**TASK BRIEF:**
Reproduce the text on the March 2022 Midwest tornado outbreak word for word, in full.

**SELECTED EXCERPT:**
= = =
Meteorological history
- Duration: March 5–7, 2022

Tornado outbreak
- Tornadoes: 32
- Max. rating: EF4 tornado
- Highest winds: Tornadic – 170 mph (270 km/h) (Winterset, Iowa EF4 on March 5)
- Highest gusts: Non-tornadic – 81 mph (130 km/h) (Rockford, Illinois straight-line winds on March 5)

Winter storm
- Largest hail: 2.75 in (7.0 cm) Orient, Iowa on March 5

Overall effects
- Fatalities: 7 fatalities, 11 injuries
- Damage: $1 billion
- Areas affected: Midwestern United States, Mississippi Valley
- Power outages: ≥56,000
- Part of the tornado outbreaks of 2022

= Tornado outbreak of March 5–7, 2022 =

Early spring tornado outbreak in the Midwestern United States

A significant early spring tornado outbreak occurred during the afternoon and evening hours of March 5, 2022 in the Midwest, primarily in the state of Iowa, before transitioning to a damaging wind event across northern parts of Illinois and Indiana. Multiple tornadoes were reported, several of which were produced by a dominant supercell thunderstorm in central Iowa. One long-track, low-end EF4 tornado caused major damage near the towns of Winterset and Norwalk, resulting in six fatalities. Multiple other supercells spawned along an area of moderate destabilization in northern Missouri, prompting further tornado warnings in southern Iowa, as they entered a highly favorable environment for maturing. Large hail and damaging wind gusts accompanied the storms, which continued their passage across the Midwestern states into overnight. More tornadic weather was confirmed in Arkansas and Missouri the next day and into the early morning of March 7. In addition to that, straight line winds killed one person near Hazel, Kentucky when a semi trailer was blown over on US 641. Another non-tornadic fatality occurred in western New York as the storm approached.
= = =
Saved data
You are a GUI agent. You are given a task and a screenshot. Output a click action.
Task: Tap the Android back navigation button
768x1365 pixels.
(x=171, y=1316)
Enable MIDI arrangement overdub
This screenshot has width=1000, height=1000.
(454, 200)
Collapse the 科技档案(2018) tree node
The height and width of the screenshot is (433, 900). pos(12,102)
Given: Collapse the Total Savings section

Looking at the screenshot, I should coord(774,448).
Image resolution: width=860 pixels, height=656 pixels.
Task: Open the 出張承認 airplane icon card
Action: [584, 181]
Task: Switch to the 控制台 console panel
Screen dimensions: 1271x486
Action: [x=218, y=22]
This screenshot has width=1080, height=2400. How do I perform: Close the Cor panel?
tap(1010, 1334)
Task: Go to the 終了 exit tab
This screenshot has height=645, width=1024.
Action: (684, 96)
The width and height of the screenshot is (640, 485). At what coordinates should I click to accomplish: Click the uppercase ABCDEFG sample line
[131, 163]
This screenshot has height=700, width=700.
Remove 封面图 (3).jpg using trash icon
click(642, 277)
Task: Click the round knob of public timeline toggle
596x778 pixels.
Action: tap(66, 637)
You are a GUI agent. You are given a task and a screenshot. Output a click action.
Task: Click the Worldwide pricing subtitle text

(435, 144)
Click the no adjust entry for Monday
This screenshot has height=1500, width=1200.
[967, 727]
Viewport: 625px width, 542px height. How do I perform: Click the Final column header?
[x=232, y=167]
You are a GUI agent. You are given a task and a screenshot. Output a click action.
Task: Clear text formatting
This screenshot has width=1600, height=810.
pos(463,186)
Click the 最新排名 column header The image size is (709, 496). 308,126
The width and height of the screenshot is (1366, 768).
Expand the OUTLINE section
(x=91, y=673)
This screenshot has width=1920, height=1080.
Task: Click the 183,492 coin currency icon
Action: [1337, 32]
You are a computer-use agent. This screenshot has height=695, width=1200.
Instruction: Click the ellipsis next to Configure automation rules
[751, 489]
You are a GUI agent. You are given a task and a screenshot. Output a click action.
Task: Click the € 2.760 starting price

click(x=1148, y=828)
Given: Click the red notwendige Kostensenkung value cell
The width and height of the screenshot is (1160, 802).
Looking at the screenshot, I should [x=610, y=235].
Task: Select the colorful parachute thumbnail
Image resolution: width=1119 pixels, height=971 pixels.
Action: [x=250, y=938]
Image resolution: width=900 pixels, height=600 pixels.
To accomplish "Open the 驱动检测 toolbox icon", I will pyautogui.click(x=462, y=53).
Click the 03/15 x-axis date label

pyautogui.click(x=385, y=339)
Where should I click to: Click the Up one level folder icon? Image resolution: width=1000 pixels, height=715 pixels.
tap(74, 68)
= = =
**REPLY TO THE EXERCISE:**
Meteorological history
- Duration: March 5–7, 2022

Tornado outbreak
- Tornadoes: 32
- Max. rating: EF4 tornado
- Highest winds: Tornadic – 170 mph (270 km/h) (Winterset, Iowa EF4 on March 5)
- Highest gusts: Non-tornadic – 81 mph (130 km/h) (Rockford, Illinois straight-line winds on March 5)

Winter storm
- Largest hail: 2.75 in (7.0 cm) Orient, Iowa on March 5

Overall effects
- Fatalities: 7 fatalities, 11 injuries
- Damage: $1 billion
- Areas affected: Midwestern United States, Mississippi Valley
- Power outages: ≥56,000
- Part of the tornado outbreaks of 2022

= Tornado outbreak of March 5–7, 2022 =

Early spring tornado outbreak in the Midwestern United States

A significant early spring tornado outbreak occurred during the afternoon and evening hours of March 5, 2022 in the Midwest, primarily in the state of Iowa, before transitioning to a damaging wind event across northern parts of Illinois and Indiana. Multiple tornadoes were reported, several of which were produced by a dominant supercell thunderstorm in central Iowa. One long-track, low-end EF4 tornado caused major damage near the towns of Winterset and Norwalk, resulting in six fatalities. Multiple other supercells spawned along an area of moderate destabilization in northern Missouri, prompting further tornado warnings in southern Iowa, as they entered a highly favorable environment for maturing. Large hail and damaging wind gusts accompanied the storms, which continued their passage across the Midwestern states into overnight. More tornadic weather was confirmed in Arkansas and Missouri the next day and into the early morning of March 7. In addition to that, straight line winds killed one person near Hazel, Kentucky when a semi trailer was blown over on US 641. Another non-tornadic fatality occurred in western New York as the storm approached.